Reproduce the listing verbatim through the line with "Task: Click the log scrollbar down arrow".

### Given records
BEGIN

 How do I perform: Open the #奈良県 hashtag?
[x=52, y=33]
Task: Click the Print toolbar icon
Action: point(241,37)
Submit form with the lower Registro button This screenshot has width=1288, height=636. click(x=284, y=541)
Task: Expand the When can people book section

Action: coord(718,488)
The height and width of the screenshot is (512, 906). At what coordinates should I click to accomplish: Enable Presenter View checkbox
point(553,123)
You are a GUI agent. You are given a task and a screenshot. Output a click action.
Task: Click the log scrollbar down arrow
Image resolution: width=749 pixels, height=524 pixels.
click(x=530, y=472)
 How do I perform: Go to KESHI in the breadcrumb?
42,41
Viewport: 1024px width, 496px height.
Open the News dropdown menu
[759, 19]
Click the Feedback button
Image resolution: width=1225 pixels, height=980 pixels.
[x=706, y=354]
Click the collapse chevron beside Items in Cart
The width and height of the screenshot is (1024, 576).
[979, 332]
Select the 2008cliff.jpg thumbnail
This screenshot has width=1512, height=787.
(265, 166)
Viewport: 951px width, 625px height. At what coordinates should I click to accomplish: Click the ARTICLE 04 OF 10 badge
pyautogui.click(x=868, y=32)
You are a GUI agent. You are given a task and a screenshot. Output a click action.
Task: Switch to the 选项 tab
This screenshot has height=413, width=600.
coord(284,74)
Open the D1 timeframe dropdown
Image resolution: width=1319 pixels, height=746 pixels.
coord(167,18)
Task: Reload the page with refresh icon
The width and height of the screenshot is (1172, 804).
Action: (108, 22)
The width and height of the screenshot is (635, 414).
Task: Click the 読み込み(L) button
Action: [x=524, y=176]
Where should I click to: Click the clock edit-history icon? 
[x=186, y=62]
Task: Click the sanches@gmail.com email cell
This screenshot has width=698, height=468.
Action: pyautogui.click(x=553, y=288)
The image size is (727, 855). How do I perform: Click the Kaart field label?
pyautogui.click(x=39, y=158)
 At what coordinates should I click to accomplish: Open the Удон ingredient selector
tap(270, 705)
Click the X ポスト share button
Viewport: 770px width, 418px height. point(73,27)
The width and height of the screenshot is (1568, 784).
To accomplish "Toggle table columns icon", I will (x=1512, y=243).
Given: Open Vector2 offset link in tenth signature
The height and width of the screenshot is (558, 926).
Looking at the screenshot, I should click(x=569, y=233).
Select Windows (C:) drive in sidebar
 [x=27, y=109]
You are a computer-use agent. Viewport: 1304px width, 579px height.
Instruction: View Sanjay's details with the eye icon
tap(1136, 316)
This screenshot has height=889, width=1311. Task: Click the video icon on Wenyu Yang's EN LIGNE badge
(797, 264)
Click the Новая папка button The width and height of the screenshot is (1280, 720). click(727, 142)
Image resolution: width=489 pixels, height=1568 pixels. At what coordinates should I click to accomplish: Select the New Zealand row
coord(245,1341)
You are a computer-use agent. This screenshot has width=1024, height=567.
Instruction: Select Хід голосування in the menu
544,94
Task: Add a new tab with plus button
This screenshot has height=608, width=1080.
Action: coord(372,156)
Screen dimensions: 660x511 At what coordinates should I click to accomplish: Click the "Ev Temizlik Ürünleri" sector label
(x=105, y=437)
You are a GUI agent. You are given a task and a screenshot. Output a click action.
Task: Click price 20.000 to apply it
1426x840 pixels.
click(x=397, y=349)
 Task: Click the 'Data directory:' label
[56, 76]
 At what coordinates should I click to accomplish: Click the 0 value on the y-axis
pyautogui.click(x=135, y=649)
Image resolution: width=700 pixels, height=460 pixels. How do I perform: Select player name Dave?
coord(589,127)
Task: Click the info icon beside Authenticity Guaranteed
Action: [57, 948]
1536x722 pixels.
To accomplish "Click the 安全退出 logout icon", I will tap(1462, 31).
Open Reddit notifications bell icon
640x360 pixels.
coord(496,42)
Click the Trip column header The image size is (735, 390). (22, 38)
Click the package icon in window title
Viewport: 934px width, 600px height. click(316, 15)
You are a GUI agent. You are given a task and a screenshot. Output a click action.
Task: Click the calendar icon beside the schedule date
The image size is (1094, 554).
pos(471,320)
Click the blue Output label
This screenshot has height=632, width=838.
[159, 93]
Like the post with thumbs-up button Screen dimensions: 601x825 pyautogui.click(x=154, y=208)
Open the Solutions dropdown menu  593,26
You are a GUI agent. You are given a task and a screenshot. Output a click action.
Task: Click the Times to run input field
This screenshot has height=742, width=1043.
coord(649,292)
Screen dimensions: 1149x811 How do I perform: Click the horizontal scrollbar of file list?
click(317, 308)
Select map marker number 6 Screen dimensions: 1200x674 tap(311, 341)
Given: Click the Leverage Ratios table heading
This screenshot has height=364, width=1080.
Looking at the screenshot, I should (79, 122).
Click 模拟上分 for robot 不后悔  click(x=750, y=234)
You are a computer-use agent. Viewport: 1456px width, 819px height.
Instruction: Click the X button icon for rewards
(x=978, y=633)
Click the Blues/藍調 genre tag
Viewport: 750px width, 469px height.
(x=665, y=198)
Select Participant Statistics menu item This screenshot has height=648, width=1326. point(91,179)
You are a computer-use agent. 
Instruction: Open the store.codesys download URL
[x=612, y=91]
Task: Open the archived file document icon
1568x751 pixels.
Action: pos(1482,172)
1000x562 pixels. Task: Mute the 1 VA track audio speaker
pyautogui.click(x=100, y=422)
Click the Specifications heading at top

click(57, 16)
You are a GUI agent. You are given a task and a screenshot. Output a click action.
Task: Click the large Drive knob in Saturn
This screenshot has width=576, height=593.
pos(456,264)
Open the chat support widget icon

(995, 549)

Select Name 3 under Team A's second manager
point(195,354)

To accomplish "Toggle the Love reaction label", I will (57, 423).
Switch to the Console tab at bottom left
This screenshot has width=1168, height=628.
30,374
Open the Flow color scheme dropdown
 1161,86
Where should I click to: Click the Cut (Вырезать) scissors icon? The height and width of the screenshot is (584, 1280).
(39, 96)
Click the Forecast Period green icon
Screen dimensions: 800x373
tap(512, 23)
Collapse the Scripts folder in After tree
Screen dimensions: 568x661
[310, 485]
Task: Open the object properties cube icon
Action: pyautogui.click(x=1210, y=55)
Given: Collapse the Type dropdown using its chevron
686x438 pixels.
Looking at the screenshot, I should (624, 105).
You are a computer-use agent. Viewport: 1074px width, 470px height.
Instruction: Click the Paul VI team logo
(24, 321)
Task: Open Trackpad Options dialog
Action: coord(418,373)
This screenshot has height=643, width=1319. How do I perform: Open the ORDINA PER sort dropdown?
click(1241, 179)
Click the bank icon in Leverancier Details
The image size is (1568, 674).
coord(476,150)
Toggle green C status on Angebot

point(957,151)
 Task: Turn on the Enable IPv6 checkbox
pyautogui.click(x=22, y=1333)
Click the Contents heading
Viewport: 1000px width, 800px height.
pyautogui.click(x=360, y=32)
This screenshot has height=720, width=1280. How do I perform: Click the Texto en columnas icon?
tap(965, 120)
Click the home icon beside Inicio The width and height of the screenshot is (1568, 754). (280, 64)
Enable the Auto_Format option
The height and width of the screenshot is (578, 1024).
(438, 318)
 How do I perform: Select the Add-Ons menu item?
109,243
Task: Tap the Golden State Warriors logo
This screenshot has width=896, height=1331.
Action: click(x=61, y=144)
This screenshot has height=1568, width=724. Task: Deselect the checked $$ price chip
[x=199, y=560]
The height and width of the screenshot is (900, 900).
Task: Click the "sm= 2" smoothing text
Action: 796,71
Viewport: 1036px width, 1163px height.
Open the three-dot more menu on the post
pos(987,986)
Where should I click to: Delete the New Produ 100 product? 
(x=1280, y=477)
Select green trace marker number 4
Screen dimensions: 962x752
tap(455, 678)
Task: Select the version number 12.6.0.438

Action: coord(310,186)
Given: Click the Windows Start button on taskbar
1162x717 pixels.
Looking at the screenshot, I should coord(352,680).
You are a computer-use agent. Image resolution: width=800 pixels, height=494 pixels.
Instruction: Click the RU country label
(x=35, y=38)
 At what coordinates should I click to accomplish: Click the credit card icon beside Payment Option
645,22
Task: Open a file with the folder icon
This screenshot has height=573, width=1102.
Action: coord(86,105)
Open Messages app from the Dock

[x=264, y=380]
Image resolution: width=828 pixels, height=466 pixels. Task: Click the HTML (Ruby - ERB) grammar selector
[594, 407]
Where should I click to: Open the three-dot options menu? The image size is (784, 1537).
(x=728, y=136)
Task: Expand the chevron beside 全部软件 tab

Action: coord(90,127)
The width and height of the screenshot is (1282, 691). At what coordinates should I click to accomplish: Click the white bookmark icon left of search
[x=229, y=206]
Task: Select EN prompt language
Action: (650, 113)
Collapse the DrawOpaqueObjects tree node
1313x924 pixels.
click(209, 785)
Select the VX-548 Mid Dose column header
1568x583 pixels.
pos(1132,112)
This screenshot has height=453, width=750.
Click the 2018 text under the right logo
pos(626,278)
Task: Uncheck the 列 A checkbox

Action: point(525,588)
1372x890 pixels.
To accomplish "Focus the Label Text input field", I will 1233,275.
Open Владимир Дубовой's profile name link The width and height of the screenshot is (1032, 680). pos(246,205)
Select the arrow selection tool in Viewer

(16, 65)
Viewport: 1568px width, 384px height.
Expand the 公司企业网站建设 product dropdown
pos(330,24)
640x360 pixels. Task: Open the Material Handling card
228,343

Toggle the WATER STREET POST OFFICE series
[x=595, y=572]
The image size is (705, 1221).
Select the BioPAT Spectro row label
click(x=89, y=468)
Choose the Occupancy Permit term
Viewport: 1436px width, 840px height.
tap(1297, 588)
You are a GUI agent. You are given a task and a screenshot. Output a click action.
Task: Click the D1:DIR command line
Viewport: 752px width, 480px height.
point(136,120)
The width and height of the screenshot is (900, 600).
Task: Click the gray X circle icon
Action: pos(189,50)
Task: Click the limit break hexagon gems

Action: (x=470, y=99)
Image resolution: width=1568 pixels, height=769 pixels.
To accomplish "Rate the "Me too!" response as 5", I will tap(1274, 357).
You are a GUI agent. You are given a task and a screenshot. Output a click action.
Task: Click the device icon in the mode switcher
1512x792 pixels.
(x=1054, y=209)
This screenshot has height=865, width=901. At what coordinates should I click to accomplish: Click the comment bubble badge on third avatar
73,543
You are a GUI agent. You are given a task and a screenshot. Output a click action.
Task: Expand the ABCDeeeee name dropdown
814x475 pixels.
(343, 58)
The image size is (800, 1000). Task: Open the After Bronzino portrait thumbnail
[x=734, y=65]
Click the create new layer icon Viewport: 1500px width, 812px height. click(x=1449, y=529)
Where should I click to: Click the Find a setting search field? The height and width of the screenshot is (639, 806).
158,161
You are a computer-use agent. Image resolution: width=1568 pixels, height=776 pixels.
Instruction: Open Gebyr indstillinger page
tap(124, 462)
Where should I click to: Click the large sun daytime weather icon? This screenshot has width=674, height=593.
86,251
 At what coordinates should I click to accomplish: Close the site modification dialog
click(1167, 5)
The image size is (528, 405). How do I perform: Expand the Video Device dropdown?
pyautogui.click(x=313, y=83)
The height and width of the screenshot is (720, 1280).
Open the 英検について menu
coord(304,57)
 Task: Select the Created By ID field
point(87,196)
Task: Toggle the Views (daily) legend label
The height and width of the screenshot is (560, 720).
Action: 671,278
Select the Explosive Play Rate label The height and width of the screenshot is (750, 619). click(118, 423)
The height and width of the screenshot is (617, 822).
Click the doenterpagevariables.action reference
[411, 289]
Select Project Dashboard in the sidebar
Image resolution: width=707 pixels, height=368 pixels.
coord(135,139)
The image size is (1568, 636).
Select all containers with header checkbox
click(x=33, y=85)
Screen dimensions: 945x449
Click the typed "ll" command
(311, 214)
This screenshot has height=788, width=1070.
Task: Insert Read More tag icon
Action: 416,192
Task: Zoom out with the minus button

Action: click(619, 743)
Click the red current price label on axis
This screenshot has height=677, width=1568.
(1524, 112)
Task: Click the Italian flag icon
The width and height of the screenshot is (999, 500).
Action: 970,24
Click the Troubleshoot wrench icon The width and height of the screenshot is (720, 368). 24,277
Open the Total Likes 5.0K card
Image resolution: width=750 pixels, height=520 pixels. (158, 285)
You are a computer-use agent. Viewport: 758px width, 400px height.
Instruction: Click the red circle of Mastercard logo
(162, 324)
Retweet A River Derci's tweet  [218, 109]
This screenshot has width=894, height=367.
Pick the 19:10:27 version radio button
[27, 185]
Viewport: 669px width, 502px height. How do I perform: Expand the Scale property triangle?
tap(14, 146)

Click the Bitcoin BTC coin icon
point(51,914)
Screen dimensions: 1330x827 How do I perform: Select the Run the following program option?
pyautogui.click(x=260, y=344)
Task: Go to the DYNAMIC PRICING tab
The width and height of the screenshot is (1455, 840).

END

### The completed task
 How do I perform: Open the #奈良県 hashtag?
[x=52, y=33]
Task: Click the Print toolbar icon
Action: point(241,37)
Submit form with the lower Registro button This screenshot has width=1288, height=636. click(x=284, y=541)
Task: Expand the When can people book section

Action: coord(718,488)
The height and width of the screenshot is (512, 906). At what coordinates should I click to accomplish: Enable Presenter View checkbox
point(553,123)
You are a GUI agent. You are given a task and a screenshot. Output a click action.
Task: Click the log scrollbar down arrow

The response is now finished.